#### [The task]
Within this material, find every line where the string "agent" appears, and copy it out.

#### [Materials provided]
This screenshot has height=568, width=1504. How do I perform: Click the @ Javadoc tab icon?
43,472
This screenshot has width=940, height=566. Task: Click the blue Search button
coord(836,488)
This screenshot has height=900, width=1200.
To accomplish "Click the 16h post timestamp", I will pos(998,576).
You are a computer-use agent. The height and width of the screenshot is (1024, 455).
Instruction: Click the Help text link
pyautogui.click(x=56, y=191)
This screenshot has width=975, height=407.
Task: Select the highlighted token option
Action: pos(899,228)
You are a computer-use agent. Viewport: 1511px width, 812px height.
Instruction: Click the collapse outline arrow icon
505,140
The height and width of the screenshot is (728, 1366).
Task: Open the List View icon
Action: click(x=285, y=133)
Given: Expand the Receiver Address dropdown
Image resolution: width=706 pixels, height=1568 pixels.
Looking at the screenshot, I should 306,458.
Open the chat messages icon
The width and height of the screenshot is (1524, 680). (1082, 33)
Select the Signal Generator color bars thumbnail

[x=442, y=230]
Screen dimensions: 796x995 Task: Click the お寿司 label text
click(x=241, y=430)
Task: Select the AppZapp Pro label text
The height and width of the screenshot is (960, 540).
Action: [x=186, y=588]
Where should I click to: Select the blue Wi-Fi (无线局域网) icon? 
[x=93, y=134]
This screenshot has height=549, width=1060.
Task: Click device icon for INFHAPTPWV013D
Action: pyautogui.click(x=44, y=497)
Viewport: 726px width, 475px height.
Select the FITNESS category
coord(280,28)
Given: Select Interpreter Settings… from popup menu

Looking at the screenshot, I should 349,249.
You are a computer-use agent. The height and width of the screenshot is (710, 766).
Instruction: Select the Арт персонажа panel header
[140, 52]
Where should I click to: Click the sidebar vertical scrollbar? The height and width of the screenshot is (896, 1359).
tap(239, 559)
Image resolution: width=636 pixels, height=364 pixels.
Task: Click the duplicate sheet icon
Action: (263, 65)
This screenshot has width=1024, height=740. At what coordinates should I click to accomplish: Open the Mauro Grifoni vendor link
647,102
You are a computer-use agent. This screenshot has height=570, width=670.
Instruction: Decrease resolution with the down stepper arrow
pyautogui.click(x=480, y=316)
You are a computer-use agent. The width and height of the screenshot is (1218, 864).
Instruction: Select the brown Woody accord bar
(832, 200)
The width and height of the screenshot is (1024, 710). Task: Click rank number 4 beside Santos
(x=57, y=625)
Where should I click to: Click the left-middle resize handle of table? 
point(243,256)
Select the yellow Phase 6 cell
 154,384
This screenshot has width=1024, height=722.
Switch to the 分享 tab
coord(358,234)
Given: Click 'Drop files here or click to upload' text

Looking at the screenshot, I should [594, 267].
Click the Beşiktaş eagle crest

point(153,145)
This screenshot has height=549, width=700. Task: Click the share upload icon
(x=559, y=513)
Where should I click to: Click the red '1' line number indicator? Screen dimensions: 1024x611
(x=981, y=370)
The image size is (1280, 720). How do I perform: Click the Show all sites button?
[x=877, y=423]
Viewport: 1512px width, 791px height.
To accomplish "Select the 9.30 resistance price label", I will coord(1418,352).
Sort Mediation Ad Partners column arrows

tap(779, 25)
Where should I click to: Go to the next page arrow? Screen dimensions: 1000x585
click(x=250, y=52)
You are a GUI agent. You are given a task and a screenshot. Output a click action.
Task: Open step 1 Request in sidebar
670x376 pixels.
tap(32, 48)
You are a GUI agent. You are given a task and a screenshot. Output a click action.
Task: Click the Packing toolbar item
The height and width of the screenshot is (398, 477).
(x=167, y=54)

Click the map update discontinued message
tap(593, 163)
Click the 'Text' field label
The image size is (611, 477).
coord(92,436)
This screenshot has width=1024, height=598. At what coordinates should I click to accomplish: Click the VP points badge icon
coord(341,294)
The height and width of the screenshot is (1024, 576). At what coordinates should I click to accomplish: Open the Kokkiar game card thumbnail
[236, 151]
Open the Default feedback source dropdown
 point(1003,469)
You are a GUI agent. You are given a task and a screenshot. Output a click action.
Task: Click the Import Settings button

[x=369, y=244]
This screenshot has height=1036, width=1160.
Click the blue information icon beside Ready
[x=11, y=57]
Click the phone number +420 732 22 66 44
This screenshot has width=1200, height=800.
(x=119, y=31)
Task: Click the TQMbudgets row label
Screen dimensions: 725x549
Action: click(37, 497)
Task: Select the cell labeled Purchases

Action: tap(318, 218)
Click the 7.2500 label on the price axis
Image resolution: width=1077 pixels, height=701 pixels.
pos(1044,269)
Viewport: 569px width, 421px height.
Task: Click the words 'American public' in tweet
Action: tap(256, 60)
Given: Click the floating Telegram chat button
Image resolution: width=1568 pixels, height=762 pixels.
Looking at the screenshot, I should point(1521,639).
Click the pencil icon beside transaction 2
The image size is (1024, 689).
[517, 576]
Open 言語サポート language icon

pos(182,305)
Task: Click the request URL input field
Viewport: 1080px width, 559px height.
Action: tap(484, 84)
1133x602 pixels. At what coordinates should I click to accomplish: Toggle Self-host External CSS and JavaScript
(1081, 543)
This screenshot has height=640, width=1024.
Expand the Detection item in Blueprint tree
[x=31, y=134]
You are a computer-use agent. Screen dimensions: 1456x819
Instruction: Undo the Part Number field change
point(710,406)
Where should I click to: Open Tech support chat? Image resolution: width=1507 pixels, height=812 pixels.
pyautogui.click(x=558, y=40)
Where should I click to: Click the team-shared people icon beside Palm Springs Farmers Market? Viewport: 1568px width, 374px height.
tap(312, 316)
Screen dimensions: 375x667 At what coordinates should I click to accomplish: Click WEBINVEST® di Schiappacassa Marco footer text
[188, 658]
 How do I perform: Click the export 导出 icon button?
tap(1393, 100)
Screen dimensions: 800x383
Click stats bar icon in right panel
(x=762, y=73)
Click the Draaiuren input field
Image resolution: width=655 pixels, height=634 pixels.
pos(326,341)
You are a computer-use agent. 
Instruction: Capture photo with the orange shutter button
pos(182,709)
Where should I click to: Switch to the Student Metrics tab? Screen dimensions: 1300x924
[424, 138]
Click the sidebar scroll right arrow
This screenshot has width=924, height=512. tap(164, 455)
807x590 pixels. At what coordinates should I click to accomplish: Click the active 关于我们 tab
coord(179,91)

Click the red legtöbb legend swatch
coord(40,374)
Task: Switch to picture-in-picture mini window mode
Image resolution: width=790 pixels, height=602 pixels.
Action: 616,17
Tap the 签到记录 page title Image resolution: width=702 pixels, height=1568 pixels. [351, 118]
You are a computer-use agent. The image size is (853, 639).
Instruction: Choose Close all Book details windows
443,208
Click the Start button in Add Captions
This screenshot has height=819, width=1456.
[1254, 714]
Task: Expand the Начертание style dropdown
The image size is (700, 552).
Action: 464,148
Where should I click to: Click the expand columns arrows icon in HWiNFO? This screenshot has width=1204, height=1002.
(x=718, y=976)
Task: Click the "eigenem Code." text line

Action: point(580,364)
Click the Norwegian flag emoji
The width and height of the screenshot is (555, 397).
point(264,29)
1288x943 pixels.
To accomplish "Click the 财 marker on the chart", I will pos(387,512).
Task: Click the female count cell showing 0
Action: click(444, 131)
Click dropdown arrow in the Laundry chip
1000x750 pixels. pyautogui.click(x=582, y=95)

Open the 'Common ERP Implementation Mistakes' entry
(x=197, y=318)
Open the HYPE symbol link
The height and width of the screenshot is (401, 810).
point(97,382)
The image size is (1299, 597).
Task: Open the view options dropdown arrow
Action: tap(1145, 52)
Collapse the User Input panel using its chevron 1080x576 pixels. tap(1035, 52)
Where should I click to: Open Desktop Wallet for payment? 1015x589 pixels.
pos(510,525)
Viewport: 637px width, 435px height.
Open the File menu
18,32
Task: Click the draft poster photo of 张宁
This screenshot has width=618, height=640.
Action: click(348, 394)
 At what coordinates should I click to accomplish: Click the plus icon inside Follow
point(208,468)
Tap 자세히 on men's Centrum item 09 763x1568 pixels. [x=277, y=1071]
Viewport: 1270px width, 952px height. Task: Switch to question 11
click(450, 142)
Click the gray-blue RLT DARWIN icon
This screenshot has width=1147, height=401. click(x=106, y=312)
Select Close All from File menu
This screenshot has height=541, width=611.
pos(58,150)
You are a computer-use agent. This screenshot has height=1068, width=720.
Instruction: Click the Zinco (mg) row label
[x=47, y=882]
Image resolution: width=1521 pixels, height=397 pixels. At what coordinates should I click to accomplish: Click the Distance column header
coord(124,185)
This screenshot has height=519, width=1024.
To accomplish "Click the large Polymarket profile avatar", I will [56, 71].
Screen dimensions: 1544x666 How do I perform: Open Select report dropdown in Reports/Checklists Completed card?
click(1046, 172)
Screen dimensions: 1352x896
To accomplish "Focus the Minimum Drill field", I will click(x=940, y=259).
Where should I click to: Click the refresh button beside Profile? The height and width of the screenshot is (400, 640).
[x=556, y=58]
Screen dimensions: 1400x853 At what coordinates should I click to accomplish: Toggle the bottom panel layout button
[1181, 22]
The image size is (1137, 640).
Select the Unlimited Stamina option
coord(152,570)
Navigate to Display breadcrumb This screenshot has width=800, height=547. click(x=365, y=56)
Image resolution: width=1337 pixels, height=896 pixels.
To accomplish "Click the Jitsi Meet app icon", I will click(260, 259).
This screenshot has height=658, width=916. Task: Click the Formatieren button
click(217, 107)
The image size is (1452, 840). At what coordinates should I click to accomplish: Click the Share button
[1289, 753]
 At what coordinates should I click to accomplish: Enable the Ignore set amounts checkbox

#### [Solution]
You are a computer-use agent. The height and width of the screenshot is (1024, 455).
You are a computer-use agent. Viewport: 1511px width, 812px height.
You are a computer-use agent. The height and width of the screenshot is (710, 766).
You are a computer-use agent. This screenshot has height=570, width=670.
You are a computer-use agent. The width and height of the screenshot is (1218, 864).
You are a GUI agent. You are given a task and a screenshot. Output a click action.
You are a GUI agent. You are given a task and a screenshot. Output a click action.
You are a GUI agent. You are given a task and a screenshot. Output a click action.
You are a computer-use agent. Screen dimensions: 1456x819
You are a computer-use agent. 
You are a computer-use agent. The image size is (853, 639).
You are a computer-use agent. This screenshot has height=1068, width=720.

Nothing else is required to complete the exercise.